> ASSIGNMENT
Among the entries below, take the line with "This screenshot has width=600, height=1024." and the line with "is (657, 1024).", and output them and every line between them exactly, with nothing else.

> PROVIDED RECORDS
------------------------------

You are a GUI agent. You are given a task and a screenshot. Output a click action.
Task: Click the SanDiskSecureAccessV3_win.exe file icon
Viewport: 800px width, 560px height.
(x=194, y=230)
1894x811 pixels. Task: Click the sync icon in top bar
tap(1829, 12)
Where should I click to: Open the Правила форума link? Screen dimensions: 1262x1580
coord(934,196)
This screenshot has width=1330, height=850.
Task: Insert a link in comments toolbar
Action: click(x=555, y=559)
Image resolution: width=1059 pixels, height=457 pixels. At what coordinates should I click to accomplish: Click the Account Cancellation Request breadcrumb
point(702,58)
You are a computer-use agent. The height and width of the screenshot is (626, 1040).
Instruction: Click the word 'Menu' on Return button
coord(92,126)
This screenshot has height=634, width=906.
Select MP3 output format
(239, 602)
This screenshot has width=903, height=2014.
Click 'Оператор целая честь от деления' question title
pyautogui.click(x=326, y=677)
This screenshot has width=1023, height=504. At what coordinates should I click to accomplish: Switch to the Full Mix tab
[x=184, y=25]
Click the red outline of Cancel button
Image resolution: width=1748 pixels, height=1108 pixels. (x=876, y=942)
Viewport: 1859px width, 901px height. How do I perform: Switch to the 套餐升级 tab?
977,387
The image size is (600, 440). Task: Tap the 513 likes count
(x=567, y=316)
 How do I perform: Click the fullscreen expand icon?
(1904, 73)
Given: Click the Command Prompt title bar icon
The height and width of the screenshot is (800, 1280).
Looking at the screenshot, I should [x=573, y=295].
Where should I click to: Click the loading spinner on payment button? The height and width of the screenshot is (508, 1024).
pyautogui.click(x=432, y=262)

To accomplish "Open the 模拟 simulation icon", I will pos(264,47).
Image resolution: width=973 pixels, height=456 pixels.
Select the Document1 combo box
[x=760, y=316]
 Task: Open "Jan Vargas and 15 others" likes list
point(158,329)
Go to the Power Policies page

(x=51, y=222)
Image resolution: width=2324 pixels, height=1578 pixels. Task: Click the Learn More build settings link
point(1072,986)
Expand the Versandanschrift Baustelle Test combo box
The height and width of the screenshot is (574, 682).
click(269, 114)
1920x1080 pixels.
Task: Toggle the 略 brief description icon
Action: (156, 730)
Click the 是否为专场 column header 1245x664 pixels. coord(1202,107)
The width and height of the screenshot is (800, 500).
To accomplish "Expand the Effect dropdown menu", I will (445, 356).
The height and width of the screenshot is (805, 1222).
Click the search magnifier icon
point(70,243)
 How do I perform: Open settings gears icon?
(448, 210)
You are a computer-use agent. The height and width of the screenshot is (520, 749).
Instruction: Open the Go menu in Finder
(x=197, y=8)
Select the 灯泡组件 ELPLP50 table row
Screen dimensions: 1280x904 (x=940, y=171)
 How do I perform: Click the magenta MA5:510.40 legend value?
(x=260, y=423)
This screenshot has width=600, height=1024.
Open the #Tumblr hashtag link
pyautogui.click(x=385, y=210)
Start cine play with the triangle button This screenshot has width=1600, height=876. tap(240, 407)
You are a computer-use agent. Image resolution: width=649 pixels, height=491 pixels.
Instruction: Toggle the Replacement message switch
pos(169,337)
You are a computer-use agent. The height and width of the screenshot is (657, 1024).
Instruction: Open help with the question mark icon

------------------------------

> REPLY TO THE EXERCISE
This screenshot has width=600, height=1024.
Open the #Tumblr hashtag link
pyautogui.click(x=385, y=210)
Start cine play with the triangle button This screenshot has width=1600, height=876. tap(240, 407)
You are a computer-use agent. Image resolution: width=649 pixels, height=491 pixels.
Instruction: Toggle the Replacement message switch
pos(169,337)
You are a computer-use agent. The height and width of the screenshot is (657, 1024).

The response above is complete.